Following weeks of mounting public anger and the threat of nationwide road blockages by the haulage industry, the Irish government has officially pulled the trigger on a major fuel tax intervention. In a high-stakes Cabinet meeting held this morning, Tuesday, March 24, 2026, ministers agreed to a significant reduction in excise duty that will see the price of a litre of diesel drop by 22 cents and petrol by 17 cents.
The Numbers and the Timeline
The tax cuts are set to take effect from midnight tonight. For the average motorist, this means a saving of approximately €11 to €13 on a full tank of fuel. However, there is a catch: the government has currently only guaranteed these lower rates for a two-month period. Taoiseach Micheál Martin explained that the short duration is due to the “extreme volatility” of the global oil market, which has seen Brent Crude surge past $115 per barrel following the escalating US-Israel conflict in Iran.
Support for the Transport Sector
Recognizing that the haulage and transport sectors are the “backbone” of the Irish supply chain, the government has also moved to enhance the Diesel Rebate Scheme (DRS). For licensed hauliers and bus operators, the rebate will be increased temporarily, providing an additional layer of protection against insolvency.

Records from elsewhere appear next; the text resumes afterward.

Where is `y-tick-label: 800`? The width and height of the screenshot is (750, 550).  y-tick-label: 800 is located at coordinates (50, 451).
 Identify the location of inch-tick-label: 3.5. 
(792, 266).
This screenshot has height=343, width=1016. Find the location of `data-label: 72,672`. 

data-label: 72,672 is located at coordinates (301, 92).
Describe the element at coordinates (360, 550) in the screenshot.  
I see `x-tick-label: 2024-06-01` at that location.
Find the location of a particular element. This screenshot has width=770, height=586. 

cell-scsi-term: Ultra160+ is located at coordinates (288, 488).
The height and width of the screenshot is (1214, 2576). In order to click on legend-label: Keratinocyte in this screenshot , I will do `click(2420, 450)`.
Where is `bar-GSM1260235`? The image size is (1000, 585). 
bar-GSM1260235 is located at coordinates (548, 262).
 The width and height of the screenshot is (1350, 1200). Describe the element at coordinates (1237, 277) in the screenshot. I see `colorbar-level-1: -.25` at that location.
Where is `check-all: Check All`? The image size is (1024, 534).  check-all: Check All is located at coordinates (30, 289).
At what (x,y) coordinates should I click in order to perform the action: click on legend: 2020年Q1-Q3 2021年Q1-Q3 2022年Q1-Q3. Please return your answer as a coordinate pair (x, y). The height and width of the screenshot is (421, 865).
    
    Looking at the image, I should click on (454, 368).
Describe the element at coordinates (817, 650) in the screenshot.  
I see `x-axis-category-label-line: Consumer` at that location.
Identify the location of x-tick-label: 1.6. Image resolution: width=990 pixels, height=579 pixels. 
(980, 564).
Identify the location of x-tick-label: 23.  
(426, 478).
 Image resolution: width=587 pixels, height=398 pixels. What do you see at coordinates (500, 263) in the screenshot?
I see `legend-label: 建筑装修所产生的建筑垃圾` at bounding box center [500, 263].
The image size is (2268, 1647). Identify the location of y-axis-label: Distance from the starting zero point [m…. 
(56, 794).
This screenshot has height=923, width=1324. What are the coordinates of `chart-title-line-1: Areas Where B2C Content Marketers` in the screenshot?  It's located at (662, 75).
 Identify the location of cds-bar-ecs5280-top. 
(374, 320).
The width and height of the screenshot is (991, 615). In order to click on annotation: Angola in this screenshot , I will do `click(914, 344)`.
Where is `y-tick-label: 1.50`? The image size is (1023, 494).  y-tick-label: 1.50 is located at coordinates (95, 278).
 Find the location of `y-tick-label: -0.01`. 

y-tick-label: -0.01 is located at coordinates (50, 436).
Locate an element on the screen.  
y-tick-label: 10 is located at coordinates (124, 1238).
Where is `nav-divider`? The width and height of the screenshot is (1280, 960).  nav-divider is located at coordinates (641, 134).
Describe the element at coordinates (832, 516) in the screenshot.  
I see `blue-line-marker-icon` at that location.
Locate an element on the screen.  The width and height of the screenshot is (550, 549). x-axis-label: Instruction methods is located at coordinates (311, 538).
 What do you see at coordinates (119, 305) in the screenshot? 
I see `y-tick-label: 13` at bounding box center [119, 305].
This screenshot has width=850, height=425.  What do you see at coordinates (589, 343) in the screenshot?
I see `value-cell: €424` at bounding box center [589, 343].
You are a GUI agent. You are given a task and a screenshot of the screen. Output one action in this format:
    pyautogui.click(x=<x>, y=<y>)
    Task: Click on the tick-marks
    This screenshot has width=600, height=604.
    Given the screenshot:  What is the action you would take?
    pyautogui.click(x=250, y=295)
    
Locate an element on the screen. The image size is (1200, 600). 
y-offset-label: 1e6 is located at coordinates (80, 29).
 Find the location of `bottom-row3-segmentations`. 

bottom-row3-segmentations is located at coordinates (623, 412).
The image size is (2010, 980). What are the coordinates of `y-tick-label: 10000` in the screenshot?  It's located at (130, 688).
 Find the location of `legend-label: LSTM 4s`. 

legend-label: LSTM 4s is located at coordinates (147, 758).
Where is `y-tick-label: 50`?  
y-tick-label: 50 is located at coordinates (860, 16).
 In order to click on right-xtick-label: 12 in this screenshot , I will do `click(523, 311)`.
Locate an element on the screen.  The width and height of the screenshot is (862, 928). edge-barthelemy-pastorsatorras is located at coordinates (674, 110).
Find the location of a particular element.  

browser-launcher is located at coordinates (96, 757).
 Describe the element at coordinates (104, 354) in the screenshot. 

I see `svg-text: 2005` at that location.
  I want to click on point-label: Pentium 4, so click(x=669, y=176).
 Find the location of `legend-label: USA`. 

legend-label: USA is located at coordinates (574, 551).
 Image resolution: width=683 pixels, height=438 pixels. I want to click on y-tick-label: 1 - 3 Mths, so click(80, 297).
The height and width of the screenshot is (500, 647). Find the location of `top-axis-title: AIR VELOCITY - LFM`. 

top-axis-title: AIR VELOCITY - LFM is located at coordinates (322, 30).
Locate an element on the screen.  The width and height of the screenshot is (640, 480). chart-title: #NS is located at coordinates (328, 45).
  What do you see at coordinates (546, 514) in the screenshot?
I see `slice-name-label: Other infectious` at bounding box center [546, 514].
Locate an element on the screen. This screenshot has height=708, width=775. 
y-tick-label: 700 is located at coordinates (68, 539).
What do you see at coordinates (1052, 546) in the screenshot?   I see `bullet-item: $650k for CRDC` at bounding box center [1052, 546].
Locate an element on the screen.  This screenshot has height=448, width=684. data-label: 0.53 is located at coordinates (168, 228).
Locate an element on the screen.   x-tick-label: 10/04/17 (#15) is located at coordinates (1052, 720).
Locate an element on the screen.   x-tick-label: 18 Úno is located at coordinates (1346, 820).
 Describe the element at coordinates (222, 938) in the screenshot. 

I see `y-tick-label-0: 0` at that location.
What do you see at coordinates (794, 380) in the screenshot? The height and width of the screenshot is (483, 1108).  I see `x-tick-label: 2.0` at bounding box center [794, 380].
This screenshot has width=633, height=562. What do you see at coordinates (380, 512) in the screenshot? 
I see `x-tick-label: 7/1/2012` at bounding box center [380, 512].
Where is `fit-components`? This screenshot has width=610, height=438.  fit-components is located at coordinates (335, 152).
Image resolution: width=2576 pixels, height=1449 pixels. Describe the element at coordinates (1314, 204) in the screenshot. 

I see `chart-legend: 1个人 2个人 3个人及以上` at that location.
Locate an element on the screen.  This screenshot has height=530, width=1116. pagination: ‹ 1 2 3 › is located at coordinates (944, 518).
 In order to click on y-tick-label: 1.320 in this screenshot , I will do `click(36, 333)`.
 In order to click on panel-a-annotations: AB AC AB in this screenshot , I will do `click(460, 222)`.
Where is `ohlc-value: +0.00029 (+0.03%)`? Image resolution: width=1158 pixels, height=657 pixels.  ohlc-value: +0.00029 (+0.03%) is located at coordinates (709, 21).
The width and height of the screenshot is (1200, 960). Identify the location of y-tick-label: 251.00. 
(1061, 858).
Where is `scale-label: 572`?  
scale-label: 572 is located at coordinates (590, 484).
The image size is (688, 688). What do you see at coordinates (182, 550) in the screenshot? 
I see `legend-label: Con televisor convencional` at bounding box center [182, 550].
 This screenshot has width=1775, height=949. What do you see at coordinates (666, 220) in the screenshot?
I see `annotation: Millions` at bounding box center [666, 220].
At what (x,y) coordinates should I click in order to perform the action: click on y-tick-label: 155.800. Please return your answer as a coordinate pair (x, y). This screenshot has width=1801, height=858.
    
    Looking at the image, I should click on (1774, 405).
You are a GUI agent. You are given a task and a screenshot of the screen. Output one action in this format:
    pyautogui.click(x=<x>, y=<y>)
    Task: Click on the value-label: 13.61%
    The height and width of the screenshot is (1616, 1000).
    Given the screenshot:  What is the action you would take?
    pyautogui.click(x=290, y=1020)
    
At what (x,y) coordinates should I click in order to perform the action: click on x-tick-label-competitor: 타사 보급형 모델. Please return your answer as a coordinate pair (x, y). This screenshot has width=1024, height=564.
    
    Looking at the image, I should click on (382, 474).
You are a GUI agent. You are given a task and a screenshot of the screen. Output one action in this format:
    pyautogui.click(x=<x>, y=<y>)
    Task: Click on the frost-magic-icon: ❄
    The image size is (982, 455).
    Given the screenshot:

This move successfully averted a series of planned protests that were scheduled to begin at the Port of Dublin tomorrow morning.
The Internal Political Battle
The announcement comes after days of intense “tug-of-war” within the coalition. It is understood that Fine Gael and Fianna Fáil pushed for a larger, universal cut, while the Green Party expressed concerns about the environmental impact. As a compromise, the government has agreed to maintain the planned Carbon Tax increase scheduled for May 1st, despite heavy criticism from the opposition. Green Party leader Eamon Ryan defended this by stating that the revenue from the carbon tax is essential for funding retrofitting grants and protecting the most vulnerable from “energy poverty.”
Opposition Reaction
“A Sticky Plaster on a Gaping Wound” The relief package has not silenced the government’s critics. Sinn Féin’s Pearse Doherty was quick to label the measure as “insufficient,” noting that it fails to address the soaring cost of home heating oil, which is not covered by this specific excise cut. With thousands of families still relying on kerosene to heat their homes during a colder-than-average March, the opposition is demanding a total removal of VAT on energy bills for the remainder of the year.
Consumer Warning
Tánaiste Simon Harris has issued a stern warning to fuel retailers, stating that the government will be “watching like a hawk” to ensure these tax cuts are passed on to consumers immediately. “There is no excuse for a delay,” Harris said. “This is public money being returned to the pockets of the people, and it must reflect at the pump by Wednesday morning.”
As Ireland navigates this unprecedented energy shock, today’s move marks the largest single-day intervention in the fuel market in the history of the state. Whether two months will be enough to weather the storm remains the €2.20 question.